[Opening Exercise data section]
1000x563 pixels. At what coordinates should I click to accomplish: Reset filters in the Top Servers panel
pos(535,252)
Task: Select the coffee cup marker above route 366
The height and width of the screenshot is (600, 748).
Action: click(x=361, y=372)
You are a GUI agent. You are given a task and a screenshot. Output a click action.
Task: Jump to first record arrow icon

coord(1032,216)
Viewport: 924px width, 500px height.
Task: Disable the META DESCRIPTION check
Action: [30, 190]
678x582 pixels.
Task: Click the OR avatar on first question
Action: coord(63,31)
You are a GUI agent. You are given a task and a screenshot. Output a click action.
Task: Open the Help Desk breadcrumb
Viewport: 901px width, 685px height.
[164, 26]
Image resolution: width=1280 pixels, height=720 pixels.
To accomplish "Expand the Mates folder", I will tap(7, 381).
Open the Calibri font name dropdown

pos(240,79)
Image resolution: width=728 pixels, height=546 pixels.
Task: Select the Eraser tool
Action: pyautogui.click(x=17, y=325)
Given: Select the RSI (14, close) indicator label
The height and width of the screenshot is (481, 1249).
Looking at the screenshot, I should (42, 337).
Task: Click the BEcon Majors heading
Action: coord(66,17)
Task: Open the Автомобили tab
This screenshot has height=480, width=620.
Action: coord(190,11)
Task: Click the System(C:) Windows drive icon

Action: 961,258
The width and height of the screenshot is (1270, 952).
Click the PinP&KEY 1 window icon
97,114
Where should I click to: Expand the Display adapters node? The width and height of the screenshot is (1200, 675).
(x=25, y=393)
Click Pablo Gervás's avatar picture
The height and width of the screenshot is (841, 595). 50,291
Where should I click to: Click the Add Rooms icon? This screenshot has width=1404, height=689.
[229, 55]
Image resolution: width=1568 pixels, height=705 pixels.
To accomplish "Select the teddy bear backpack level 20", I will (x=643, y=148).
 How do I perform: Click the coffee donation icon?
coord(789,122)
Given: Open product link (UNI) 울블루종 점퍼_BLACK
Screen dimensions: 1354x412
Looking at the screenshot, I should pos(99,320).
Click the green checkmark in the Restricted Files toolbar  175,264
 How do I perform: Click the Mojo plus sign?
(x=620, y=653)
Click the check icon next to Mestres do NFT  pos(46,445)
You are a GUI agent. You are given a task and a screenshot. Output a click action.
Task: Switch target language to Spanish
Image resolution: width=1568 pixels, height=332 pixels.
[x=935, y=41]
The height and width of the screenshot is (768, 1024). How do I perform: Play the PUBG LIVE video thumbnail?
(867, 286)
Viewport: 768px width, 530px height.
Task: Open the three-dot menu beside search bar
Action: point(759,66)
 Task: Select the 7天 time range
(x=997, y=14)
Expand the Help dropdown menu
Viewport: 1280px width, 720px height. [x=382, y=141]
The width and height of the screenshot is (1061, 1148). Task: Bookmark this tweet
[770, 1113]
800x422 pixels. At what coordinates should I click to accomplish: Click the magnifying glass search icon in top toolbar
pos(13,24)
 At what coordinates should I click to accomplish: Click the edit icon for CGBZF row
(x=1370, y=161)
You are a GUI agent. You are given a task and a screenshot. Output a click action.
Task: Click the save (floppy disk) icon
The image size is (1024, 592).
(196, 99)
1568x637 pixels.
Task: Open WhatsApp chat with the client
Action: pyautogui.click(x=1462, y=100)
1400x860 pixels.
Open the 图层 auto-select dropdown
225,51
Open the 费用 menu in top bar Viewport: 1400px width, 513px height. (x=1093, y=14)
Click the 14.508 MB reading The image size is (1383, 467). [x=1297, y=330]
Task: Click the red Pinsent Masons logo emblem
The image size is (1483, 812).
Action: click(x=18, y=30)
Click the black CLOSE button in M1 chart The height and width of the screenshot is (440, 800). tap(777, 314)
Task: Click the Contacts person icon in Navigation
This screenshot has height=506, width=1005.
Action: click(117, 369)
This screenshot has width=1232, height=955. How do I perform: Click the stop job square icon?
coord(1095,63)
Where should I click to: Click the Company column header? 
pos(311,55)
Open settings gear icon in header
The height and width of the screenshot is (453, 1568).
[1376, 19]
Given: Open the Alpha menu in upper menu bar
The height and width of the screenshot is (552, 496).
[Closing Exercise data section]
§ **Exercise description**:
The data above should be returned in full, exactly as written.

§ **Task solution**:
1000x563 pixels. At what coordinates should I click to accomplish: Reset filters in the Top Servers panel
pos(535,252)
Task: Select the coffee cup marker above route 366
The height and width of the screenshot is (600, 748).
Action: click(x=361, y=372)
You are a GUI agent. You are given a task and a screenshot. Output a click action.
Task: Jump to first record arrow icon

coord(1032,216)
Viewport: 924px width, 500px height.
Task: Disable the META DESCRIPTION check
Action: [30, 190]
678x582 pixels.
Task: Click the OR avatar on first question
Action: coord(63,31)
You are a GUI agent. You are given a task and a screenshot. Output a click action.
Task: Open the Help Desk breadcrumb
Viewport: 901px width, 685px height.
[164, 26]
Image resolution: width=1280 pixels, height=720 pixels.
To accomplish "Expand the Mates folder", I will tap(7, 381).
Open the Calibri font name dropdown

pos(240,79)
Image resolution: width=728 pixels, height=546 pixels.
Task: Select the Eraser tool
Action: pyautogui.click(x=17, y=325)
Given: Select the RSI (14, close) indicator label
The height and width of the screenshot is (481, 1249).
Looking at the screenshot, I should (42, 337).
Task: Click the BEcon Majors heading
Action: coord(66,17)
Task: Open the Автомобили tab
This screenshot has height=480, width=620.
Action: coord(190,11)
Task: Click the System(C:) Windows drive icon

Action: 961,258
The width and height of the screenshot is (1270, 952).
Click the PinP&KEY 1 window icon
97,114
Where should I click to: Expand the Display adapters node? The width and height of the screenshot is (1200, 675).
(x=25, y=393)
Click Pablo Gervás's avatar picture
The height and width of the screenshot is (841, 595). 50,291
Where should I click to: Click the Add Rooms icon? This screenshot has width=1404, height=689.
[229, 55]
Image resolution: width=1568 pixels, height=705 pixels.
To accomplish "Select the teddy bear backpack level 20", I will (x=643, y=148).
 How do I perform: Click the coffee donation icon?
coord(789,122)
Given: Open product link (UNI) 울블루종 점퍼_BLACK
Screen dimensions: 1354x412
Looking at the screenshot, I should pos(99,320).
Click the green checkmark in the Restricted Files toolbar  175,264
 How do I perform: Click the Mojo plus sign?
(x=620, y=653)
Click the check icon next to Mestres do NFT  pos(46,445)
You are a GUI agent. You are given a task and a screenshot. Output a click action.
Task: Switch target language to Spanish
Image resolution: width=1568 pixels, height=332 pixels.
[x=935, y=41]
The height and width of the screenshot is (768, 1024). How do I perform: Play the PUBG LIVE video thumbnail?
(867, 286)
Viewport: 768px width, 530px height.
Task: Open the three-dot menu beside search bar
Action: point(759,66)
 Task: Select the 7天 time range
(x=997, y=14)
Expand the Help dropdown menu
Viewport: 1280px width, 720px height. [x=382, y=141]
The width and height of the screenshot is (1061, 1148). Task: Bookmark this tweet
[770, 1113]
800x422 pixels. At what coordinates should I click to accomplish: Click the magnifying glass search icon in top toolbar
pos(13,24)
 At what coordinates should I click to accomplish: Click the edit icon for CGBZF row
(x=1370, y=161)
You are a GUI agent. You are given a task and a screenshot. Output a click action.
Task: Click the save (floppy disk) icon
The image size is (1024, 592).
(196, 99)
1568x637 pixels.
Task: Open WhatsApp chat with the client
Action: pyautogui.click(x=1462, y=100)
1400x860 pixels.
Open the 图层 auto-select dropdown
225,51
Open the 费用 menu in top bar Viewport: 1400px width, 513px height. (x=1093, y=14)
Click the 14.508 MB reading The image size is (1383, 467). [x=1297, y=330]
Task: Click the red Pinsent Masons logo emblem
The image size is (1483, 812).
Action: click(x=18, y=30)
Click the black CLOSE button in M1 chart The height and width of the screenshot is (440, 800). tap(777, 314)
Task: Click the Contacts person icon in Navigation
This screenshot has height=506, width=1005.
Action: click(117, 369)
This screenshot has width=1232, height=955. How do I perform: Click the stop job square icon?
coord(1095,63)
Where should I click to: Click the Company column header? 
pos(311,55)
Open settings gear icon in header
The height and width of the screenshot is (453, 1568).
[1376, 19]
Given: Open the Alpha menu in upper menu bar
The height and width of the screenshot is (552, 496).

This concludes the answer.